◆ EXERCISE AIM ◆
Print the entries below word for word, leaving out the pictures.

◆ INFORMATION PROVIDED ◆
━━━━━━━━

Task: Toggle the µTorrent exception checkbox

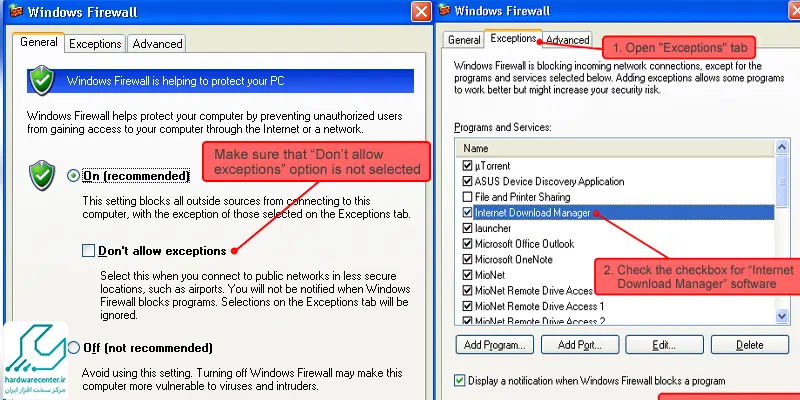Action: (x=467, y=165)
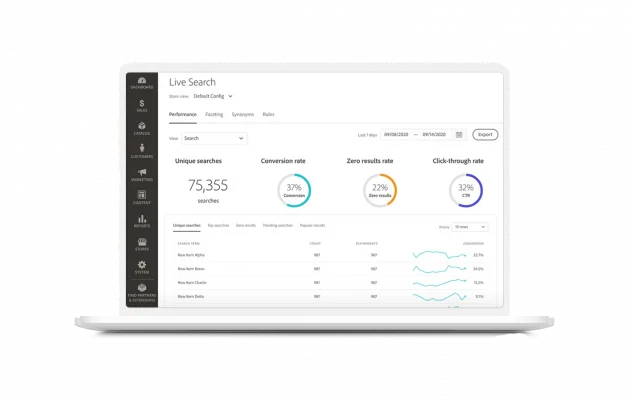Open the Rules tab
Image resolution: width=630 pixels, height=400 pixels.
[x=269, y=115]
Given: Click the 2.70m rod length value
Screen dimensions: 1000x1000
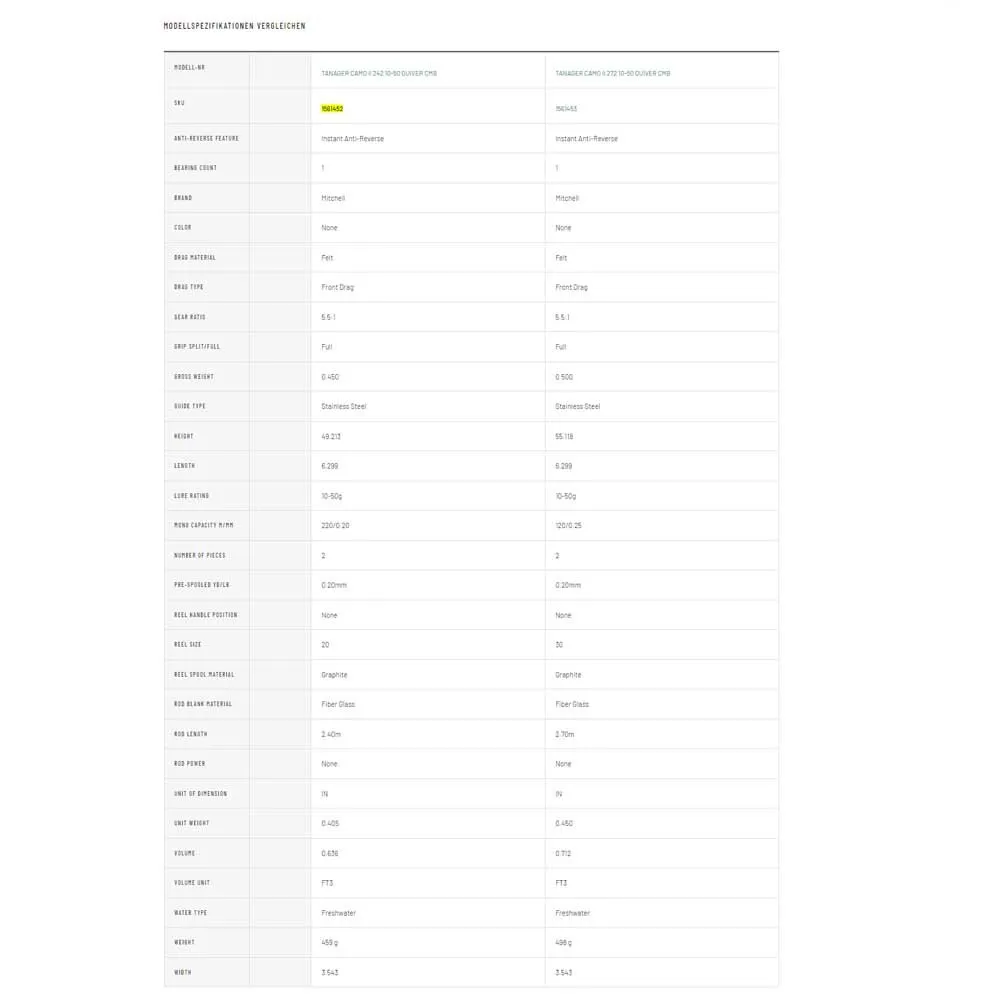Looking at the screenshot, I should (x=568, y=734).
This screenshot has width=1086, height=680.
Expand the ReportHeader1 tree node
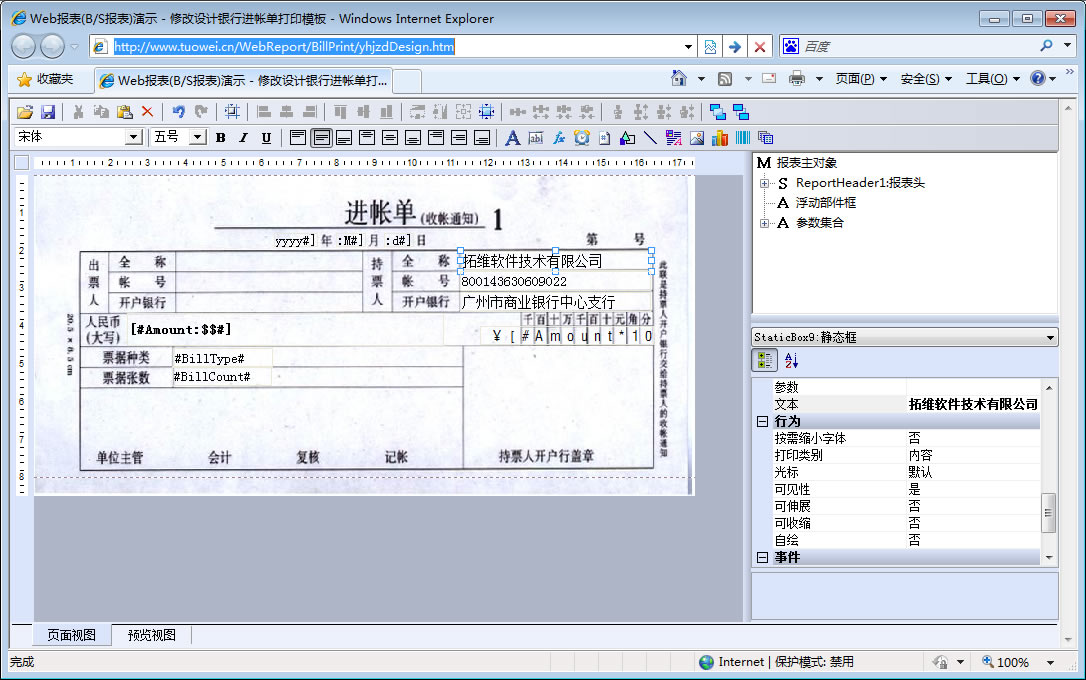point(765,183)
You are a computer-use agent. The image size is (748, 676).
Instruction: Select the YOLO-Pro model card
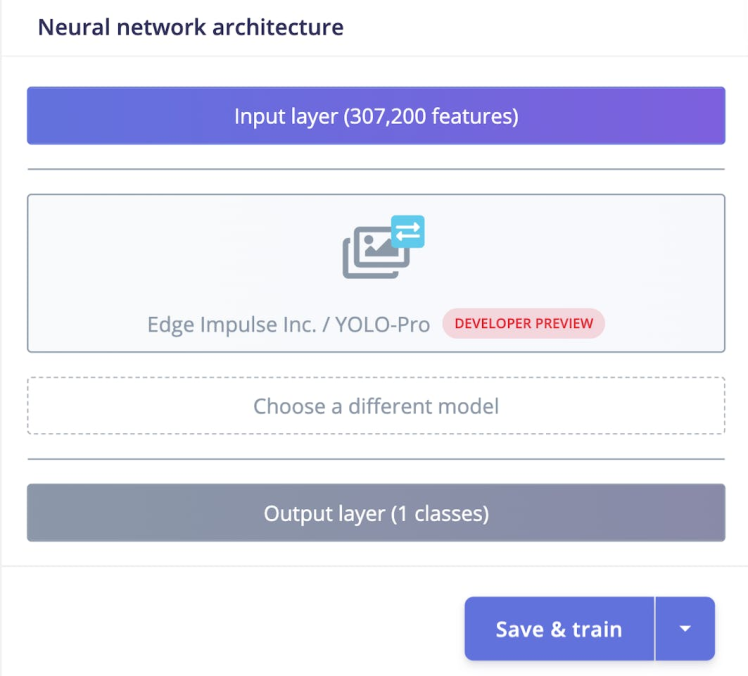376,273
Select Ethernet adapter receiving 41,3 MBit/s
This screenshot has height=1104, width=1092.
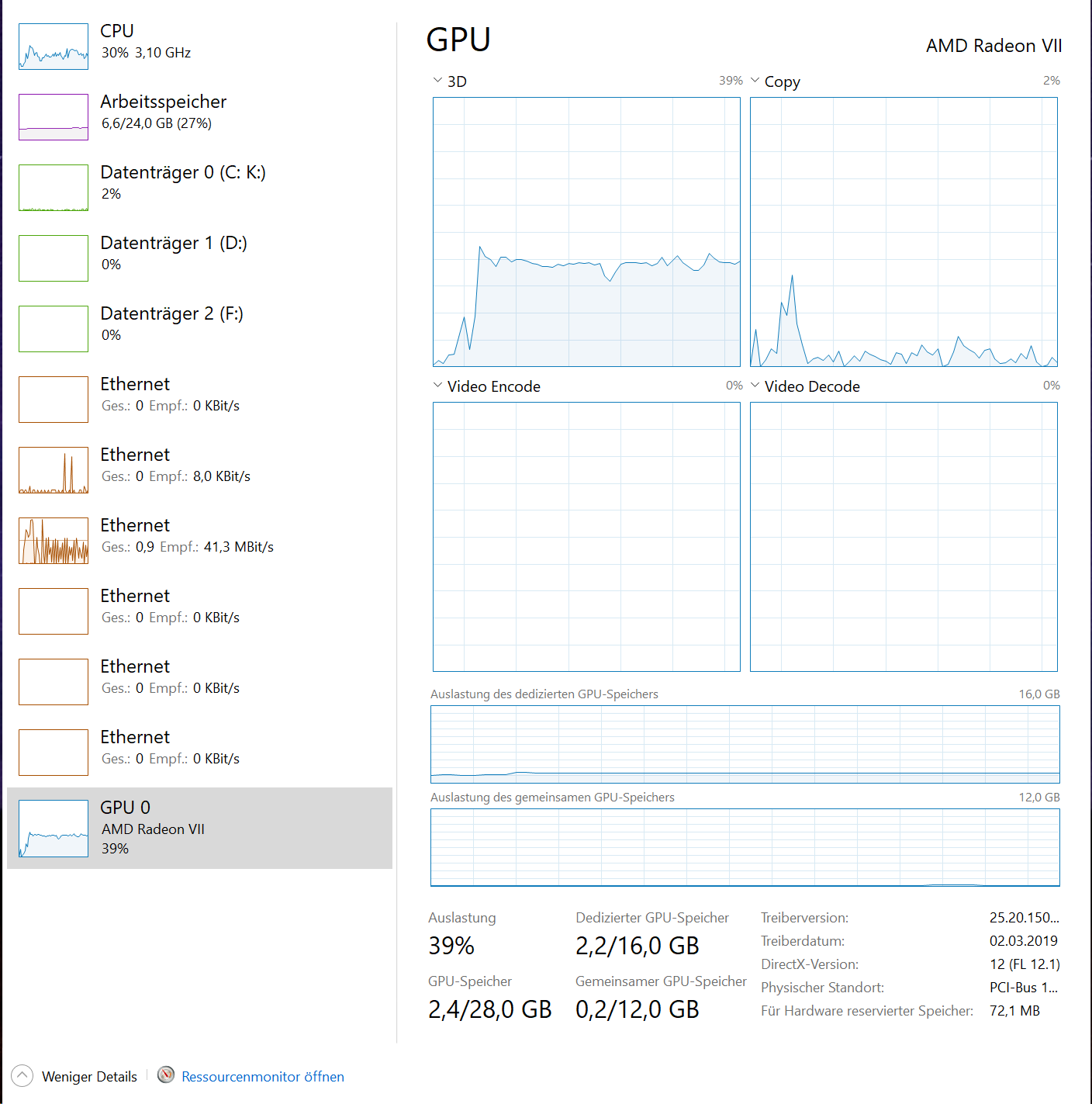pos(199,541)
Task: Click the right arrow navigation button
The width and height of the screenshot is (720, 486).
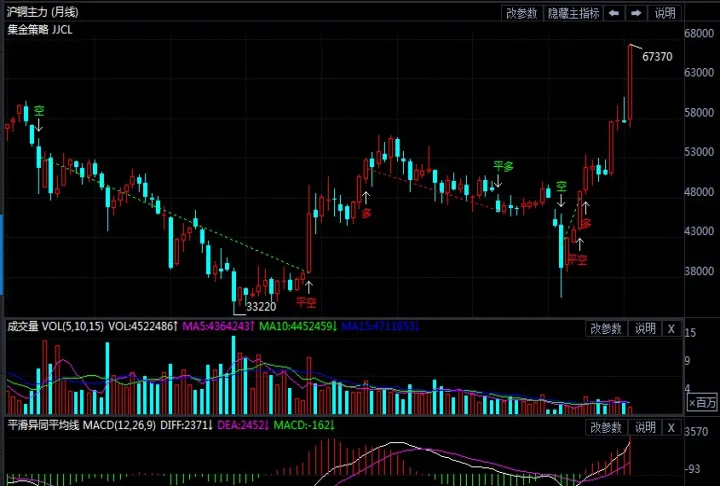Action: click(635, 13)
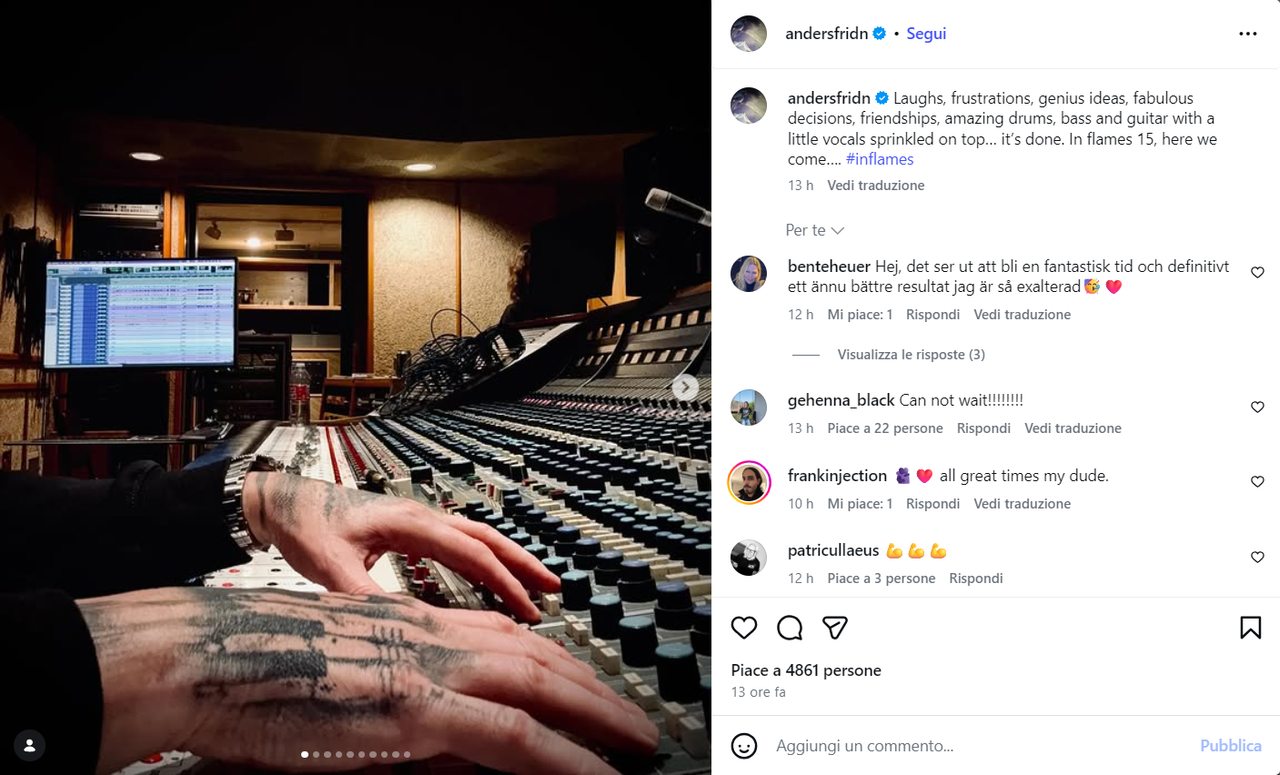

━━━━━━━━

◆ SOLUTION FOR THIS EXERCISE ◆
Task: Toggle the µTorrent exception checkbox

Action: (x=467, y=165)
Open the Rules tab
Image resolution: width=630 pixels, height=400 pixels.
[x=269, y=115]
Given: Click the 2.70m rod length value
Screen dimensions: 1000x1000
Looking at the screenshot, I should (x=568, y=734).
This screenshot has width=1086, height=680.
Expand the ReportHeader1 tree node
point(765,183)
You are a computer-use agent. The image size is (748, 676).
Instruction: Select the YOLO-Pro model card
376,273
Select Ethernet adapter receiving 41,3 MBit/s
This screenshot has height=1104, width=1092.
pos(199,541)
Task: Click the right arrow navigation button
The width and height of the screenshot is (720, 486).
Action: click(635, 13)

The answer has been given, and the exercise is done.